◆ **AIM OF THE TASK**: Look through the data below and show every line that includes "Collapse".
=====
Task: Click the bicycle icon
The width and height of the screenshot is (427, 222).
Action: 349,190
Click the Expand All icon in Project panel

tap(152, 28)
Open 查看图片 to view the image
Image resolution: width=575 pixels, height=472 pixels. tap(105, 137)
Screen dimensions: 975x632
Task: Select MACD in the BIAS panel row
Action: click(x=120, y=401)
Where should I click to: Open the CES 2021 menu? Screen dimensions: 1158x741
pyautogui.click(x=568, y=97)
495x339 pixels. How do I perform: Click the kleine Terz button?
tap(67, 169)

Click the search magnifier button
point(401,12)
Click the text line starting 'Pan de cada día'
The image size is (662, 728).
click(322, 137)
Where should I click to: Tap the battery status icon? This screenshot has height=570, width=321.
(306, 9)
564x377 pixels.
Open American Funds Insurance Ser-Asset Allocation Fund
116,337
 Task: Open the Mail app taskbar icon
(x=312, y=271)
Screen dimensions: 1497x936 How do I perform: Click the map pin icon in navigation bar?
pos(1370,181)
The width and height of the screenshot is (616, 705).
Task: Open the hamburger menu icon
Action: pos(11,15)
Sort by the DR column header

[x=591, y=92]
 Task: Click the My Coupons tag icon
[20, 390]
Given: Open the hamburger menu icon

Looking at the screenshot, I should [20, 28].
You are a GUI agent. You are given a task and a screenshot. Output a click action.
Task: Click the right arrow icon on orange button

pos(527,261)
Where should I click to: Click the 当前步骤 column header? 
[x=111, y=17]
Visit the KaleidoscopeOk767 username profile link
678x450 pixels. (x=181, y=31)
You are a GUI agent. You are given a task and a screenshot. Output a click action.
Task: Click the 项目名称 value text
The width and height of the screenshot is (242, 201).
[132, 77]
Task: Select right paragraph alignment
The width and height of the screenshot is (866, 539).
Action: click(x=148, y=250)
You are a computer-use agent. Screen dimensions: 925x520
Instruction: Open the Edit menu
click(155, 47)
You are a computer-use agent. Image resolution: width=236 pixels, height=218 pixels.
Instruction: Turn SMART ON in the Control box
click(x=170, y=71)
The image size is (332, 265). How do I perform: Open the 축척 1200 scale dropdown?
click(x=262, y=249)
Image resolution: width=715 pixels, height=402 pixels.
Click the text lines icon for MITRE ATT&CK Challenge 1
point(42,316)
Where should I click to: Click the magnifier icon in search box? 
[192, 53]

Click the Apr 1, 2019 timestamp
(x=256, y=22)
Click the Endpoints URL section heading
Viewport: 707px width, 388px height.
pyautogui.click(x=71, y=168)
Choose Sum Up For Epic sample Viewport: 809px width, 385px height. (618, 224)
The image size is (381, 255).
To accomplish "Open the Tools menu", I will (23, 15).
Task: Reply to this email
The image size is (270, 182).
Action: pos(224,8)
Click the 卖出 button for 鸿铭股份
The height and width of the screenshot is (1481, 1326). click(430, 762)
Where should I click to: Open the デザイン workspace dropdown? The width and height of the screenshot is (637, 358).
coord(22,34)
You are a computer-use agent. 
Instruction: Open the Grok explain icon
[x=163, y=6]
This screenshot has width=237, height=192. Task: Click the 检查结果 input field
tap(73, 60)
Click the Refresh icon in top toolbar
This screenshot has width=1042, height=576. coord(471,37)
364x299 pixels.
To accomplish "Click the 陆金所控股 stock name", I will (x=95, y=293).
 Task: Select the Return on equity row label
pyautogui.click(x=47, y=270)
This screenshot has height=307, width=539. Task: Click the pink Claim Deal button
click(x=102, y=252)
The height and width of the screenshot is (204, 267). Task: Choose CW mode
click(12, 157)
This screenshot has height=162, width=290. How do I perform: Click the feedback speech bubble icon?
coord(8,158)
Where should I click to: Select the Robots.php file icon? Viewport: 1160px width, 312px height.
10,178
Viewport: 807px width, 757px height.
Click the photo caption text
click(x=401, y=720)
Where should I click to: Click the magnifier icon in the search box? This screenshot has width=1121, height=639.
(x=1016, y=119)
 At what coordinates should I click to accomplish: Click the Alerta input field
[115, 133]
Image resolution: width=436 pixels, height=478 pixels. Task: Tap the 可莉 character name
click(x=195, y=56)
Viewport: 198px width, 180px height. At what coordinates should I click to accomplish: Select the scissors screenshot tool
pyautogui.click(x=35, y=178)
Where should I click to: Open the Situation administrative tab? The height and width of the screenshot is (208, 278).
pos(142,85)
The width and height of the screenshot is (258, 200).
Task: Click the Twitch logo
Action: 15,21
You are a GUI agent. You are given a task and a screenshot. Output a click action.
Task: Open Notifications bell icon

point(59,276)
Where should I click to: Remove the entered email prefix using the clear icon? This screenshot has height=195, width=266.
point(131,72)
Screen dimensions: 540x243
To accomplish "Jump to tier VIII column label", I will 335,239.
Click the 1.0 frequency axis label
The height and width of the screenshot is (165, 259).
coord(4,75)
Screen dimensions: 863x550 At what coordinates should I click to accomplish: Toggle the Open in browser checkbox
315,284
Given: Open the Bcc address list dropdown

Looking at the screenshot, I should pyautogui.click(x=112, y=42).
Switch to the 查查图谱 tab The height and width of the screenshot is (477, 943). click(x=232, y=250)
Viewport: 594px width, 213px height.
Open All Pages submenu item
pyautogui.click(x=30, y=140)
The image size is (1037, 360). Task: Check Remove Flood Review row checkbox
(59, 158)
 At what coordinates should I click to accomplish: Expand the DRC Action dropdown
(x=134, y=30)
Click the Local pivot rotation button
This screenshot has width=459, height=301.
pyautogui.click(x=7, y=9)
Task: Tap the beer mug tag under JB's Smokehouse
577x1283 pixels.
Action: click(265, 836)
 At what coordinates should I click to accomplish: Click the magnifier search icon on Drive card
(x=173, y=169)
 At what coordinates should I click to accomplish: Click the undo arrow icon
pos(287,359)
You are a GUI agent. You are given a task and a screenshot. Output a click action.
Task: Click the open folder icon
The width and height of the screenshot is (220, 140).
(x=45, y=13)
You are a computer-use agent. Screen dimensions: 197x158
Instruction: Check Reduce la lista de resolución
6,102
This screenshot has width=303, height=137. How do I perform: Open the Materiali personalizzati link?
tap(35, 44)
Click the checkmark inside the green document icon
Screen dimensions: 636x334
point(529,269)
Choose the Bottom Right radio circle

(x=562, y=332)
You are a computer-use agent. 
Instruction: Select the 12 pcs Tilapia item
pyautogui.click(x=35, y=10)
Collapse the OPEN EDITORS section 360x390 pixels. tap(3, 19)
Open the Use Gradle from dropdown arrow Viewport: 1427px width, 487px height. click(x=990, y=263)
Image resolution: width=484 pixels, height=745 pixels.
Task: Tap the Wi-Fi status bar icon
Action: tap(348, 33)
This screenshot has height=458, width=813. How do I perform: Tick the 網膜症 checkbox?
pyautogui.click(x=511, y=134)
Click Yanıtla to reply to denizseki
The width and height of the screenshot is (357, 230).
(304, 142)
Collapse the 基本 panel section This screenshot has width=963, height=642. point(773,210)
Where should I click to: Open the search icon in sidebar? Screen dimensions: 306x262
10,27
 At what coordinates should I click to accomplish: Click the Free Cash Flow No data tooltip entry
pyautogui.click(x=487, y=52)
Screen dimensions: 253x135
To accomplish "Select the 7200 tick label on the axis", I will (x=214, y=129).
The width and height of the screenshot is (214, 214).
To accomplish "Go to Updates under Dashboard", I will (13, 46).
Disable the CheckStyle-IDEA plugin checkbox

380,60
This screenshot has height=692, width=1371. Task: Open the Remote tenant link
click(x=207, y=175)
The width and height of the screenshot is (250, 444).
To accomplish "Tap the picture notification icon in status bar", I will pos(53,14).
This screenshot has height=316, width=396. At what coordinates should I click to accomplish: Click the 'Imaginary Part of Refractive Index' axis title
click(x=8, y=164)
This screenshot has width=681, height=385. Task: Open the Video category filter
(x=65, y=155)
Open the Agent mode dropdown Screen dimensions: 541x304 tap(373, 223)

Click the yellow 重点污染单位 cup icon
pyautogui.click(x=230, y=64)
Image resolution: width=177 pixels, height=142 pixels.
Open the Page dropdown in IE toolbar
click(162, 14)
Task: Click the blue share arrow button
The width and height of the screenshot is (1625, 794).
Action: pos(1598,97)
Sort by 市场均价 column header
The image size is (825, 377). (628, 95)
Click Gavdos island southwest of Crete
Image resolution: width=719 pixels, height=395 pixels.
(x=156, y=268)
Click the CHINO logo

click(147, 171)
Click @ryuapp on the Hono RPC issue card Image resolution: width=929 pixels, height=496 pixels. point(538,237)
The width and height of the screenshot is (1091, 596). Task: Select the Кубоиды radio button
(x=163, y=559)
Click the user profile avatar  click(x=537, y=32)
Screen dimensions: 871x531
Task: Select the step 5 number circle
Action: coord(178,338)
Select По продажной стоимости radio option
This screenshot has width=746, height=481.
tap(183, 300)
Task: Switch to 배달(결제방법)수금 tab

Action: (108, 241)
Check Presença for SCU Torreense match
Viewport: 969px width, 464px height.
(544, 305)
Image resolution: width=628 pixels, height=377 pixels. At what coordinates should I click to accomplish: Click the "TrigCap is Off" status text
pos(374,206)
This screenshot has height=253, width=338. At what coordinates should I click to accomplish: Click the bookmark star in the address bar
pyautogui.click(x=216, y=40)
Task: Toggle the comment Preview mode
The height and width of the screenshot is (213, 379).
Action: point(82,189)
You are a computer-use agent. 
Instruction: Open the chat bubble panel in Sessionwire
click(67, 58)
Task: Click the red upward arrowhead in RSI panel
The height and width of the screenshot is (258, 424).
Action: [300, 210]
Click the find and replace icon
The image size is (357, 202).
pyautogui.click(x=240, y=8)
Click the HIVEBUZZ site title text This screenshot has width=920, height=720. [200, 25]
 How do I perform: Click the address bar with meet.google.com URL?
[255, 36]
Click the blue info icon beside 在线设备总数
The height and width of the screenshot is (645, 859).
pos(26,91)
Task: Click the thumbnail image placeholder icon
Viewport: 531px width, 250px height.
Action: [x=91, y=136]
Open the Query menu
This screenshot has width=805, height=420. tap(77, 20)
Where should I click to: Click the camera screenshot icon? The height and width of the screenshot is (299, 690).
=====
◆ **WRITTEN RESPONSE**:
Collapse the OPEN EDITORS section 360x390 pixels. tap(3, 19)
Collapse the 基本 panel section This screenshot has width=963, height=642. point(773,210)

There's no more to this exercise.